Onderwijsinspectie is kritisch over de kwaliteit van lesgeven op basisscholen

Leskwaliteit De Onderwijsinspectie vindt dat leerkrachten op basisscholen vaak niet genoeg uitleggen. Ook vertellen ze te weinig waarom iets geleerd moet worden. De sfeer in de klas is wel goed.

De Onderwijsinspectie volgde honderden lessen op basisscholen om de kwaliteit van het lesgeven te beoordelen.
De Onderwijsinspectie volgde honderden lessen op basisscholen om de kwaliteit van het lesgeven te beoordelen.

Foto Simon Lenskens

Leerlingen en leraren zijn positiever over de manier waarop zij les krijgen en geven dan onderwijsinspecteurs.
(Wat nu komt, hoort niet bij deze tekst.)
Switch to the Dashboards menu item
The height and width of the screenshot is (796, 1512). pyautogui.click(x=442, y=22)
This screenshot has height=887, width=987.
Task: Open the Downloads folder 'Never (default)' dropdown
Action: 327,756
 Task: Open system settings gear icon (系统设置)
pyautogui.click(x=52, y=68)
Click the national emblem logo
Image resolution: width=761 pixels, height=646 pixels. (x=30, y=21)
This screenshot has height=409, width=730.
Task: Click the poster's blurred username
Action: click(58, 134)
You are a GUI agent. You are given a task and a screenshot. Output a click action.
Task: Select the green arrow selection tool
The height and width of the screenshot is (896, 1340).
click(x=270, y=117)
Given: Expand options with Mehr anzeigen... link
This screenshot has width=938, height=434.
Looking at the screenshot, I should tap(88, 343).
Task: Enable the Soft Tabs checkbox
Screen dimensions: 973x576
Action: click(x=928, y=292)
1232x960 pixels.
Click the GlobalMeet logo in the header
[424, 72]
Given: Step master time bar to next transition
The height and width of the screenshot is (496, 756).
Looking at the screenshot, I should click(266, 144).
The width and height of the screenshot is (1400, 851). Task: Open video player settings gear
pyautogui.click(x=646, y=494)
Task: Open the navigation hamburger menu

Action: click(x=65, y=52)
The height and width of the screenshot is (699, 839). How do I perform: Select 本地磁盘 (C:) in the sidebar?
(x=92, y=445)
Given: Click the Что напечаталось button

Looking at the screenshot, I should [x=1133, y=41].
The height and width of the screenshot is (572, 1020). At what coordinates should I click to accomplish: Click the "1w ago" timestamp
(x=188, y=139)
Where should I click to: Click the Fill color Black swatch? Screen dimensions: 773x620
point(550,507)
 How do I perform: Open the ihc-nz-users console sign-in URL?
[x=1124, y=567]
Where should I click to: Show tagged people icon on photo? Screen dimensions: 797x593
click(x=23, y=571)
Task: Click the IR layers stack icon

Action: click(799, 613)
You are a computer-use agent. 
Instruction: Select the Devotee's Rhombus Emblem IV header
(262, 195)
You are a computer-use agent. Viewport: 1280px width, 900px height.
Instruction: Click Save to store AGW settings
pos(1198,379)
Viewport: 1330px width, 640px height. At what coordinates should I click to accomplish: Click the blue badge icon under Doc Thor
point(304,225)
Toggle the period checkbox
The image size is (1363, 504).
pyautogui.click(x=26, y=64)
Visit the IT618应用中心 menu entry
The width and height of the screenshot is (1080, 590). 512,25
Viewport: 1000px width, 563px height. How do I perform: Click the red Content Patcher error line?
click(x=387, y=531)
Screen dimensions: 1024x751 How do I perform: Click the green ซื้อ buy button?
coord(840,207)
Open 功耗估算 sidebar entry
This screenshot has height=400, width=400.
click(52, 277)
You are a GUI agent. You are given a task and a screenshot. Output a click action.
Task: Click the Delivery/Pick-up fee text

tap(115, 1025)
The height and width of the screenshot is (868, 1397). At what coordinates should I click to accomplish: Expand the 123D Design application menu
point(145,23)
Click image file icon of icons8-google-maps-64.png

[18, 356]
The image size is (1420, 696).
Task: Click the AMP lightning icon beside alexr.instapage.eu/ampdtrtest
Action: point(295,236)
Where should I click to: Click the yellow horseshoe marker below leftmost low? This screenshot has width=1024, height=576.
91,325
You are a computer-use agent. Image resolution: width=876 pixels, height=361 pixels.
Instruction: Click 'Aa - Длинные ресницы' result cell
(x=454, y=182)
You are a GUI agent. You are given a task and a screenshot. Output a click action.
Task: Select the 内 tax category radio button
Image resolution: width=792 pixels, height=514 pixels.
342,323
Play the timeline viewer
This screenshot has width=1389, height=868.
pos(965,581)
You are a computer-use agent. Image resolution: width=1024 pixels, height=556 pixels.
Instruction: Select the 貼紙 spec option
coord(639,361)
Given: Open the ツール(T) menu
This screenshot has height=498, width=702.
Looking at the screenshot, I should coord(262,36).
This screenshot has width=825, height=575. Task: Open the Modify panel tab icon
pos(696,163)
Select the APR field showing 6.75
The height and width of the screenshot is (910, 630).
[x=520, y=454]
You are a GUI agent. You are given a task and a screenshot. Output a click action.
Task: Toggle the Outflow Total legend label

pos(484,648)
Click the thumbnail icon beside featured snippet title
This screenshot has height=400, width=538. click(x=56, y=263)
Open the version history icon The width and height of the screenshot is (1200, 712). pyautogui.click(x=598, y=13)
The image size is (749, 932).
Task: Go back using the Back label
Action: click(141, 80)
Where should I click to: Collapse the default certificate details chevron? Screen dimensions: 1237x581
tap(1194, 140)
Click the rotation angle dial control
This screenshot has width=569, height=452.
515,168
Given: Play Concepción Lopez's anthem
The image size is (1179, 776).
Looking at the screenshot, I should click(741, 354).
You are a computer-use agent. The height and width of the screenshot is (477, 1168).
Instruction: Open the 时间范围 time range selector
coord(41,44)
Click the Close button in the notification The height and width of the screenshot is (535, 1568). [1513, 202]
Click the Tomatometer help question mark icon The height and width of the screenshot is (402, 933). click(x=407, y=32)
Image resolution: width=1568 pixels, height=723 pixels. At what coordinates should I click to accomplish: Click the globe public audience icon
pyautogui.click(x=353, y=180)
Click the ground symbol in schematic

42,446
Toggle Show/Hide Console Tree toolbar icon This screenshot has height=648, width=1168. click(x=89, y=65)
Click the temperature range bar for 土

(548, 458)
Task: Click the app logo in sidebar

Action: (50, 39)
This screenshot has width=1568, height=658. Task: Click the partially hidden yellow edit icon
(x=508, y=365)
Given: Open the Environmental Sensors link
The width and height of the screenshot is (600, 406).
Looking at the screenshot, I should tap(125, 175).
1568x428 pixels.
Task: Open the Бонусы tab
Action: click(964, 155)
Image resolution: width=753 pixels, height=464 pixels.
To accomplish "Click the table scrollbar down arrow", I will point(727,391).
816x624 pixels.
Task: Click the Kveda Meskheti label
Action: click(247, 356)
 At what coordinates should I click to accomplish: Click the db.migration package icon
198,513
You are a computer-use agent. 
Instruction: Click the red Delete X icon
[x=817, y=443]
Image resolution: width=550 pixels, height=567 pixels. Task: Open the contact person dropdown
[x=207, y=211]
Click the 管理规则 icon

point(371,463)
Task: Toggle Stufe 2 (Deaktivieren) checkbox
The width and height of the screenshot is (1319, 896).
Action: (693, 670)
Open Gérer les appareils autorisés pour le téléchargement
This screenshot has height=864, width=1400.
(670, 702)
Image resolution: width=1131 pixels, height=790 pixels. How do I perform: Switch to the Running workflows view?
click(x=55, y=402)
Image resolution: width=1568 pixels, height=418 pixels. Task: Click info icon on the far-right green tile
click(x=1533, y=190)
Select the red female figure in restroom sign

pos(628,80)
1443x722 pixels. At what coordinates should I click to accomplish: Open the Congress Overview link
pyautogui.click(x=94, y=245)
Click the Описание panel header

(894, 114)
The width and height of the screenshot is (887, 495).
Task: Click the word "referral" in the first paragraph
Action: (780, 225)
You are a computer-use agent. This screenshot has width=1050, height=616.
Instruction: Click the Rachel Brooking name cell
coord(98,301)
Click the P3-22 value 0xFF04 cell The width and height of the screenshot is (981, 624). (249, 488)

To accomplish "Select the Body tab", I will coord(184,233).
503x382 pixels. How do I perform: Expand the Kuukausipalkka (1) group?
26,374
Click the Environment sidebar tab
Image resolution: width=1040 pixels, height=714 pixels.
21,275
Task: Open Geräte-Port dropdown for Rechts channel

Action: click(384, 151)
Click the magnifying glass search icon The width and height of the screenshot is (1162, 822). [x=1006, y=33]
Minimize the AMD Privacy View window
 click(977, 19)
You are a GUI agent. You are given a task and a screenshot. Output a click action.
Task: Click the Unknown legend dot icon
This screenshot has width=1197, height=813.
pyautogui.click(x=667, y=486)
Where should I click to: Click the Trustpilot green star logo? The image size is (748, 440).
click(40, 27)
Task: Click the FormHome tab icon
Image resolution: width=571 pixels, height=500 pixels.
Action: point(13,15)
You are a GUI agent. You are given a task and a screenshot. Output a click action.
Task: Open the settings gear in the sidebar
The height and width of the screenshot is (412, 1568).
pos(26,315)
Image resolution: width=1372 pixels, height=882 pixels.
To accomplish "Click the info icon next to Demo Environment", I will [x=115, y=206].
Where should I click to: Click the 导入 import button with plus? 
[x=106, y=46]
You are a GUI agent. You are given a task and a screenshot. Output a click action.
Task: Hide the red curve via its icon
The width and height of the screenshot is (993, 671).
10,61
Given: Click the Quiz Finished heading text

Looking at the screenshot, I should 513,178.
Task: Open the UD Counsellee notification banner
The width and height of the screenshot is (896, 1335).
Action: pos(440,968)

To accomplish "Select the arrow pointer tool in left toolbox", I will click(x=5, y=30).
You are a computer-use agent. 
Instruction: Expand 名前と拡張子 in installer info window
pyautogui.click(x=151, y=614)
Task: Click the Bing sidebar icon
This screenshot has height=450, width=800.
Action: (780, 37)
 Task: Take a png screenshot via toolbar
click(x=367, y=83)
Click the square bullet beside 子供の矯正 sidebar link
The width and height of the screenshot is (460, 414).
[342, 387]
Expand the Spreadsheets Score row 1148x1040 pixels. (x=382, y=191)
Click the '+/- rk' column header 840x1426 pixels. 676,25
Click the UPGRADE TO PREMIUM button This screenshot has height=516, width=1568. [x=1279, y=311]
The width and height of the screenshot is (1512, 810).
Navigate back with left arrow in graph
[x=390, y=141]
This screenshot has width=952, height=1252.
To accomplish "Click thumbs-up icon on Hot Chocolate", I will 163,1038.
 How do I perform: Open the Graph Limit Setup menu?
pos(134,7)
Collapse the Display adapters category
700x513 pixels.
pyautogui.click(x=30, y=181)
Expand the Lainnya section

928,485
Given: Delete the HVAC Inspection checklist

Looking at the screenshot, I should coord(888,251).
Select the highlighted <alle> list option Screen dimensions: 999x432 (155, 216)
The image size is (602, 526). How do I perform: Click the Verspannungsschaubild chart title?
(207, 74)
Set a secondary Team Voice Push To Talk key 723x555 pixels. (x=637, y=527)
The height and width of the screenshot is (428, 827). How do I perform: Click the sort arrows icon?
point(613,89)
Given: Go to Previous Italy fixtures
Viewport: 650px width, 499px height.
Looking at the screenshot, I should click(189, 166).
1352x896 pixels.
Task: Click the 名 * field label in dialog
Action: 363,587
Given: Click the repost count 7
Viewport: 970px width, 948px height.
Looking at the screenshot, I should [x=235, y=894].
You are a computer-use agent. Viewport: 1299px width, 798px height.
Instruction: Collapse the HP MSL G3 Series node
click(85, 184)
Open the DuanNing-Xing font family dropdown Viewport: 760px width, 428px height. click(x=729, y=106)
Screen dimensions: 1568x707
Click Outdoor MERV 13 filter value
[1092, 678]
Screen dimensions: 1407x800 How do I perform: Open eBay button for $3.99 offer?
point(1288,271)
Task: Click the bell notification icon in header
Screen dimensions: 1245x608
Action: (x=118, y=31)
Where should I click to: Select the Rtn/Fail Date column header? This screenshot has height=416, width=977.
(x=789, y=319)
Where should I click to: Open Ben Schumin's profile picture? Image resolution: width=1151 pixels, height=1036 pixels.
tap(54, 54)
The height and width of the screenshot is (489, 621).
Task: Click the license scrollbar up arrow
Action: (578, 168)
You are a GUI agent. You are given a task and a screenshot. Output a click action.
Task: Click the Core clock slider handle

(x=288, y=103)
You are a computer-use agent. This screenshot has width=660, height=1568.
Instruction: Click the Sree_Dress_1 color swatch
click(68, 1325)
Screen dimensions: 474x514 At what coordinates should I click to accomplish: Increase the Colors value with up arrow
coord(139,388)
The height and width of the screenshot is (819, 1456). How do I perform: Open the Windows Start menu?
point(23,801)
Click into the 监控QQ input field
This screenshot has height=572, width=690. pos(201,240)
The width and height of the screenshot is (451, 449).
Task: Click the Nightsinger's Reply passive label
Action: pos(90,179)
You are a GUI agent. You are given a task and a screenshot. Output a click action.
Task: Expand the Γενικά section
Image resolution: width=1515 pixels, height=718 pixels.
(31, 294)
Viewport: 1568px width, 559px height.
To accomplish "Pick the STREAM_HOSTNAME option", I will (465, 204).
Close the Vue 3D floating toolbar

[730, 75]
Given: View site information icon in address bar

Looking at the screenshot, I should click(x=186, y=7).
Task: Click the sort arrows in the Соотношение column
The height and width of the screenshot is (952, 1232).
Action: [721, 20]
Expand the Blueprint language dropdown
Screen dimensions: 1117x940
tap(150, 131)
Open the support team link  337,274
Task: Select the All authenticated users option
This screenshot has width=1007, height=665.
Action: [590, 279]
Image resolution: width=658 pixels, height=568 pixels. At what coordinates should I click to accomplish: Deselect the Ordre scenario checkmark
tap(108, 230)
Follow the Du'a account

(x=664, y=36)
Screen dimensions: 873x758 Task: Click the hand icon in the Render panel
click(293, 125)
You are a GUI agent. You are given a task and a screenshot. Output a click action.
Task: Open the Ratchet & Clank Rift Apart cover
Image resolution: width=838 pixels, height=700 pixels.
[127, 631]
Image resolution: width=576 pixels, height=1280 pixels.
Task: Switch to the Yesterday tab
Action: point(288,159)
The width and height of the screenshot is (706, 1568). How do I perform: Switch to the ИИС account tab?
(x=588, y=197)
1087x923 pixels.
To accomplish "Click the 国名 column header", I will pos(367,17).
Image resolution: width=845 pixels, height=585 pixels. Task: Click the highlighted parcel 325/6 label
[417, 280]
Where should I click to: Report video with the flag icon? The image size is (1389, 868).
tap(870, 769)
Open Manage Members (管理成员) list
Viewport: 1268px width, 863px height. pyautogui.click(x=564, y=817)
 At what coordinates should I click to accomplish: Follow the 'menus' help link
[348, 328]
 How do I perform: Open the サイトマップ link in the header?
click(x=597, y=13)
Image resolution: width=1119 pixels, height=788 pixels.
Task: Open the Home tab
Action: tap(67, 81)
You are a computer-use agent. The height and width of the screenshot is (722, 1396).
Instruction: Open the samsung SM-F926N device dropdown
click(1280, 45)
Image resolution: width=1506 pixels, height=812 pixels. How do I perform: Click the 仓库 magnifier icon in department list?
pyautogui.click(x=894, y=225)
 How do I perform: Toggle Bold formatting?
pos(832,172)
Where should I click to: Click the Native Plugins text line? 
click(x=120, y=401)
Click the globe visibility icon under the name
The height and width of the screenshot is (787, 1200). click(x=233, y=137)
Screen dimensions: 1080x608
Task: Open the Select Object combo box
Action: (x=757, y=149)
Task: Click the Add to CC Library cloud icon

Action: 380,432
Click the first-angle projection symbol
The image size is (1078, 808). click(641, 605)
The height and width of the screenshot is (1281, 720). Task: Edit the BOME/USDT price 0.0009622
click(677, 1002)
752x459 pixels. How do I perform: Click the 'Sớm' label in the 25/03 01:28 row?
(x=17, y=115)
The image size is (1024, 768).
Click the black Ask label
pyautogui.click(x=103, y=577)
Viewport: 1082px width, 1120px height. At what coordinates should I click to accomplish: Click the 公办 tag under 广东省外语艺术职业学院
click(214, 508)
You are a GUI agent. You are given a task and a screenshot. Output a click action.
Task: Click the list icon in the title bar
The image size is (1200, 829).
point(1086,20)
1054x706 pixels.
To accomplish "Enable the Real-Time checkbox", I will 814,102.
Dit blijkt uit een grote meting van de Onderwijsinspectie, op 198 basisscholen in het land.

Leerlingen vinden dat de juf of meester goed uitleg geeft als ze iets niet begrijpen. Inspecteurs zijn daar juist kritisch over – volgens hen gebeurt dat tijdens veruit de meeste lessen te weinig.

Inspecteurs observeerden zo’n 750 lessen – drie tot vijf per school. Ze vroegen de leraar en leerlingen achteraf dezelfde les te beoordelen op dezelfde 25 kenmerken van ‘effectief lesgeven’ als waar de inspecteur naar keek.

Klassenmanagement

Leerlingen, leraren en inspecteurs zijn positief over het ‘lesklimaat’ (veilige sfeer, hoge verwachtingen) en het ‘klassenmanagement’ (dat leerlingen luisteren, geconcentreerd werken en hun tijd goed besteden).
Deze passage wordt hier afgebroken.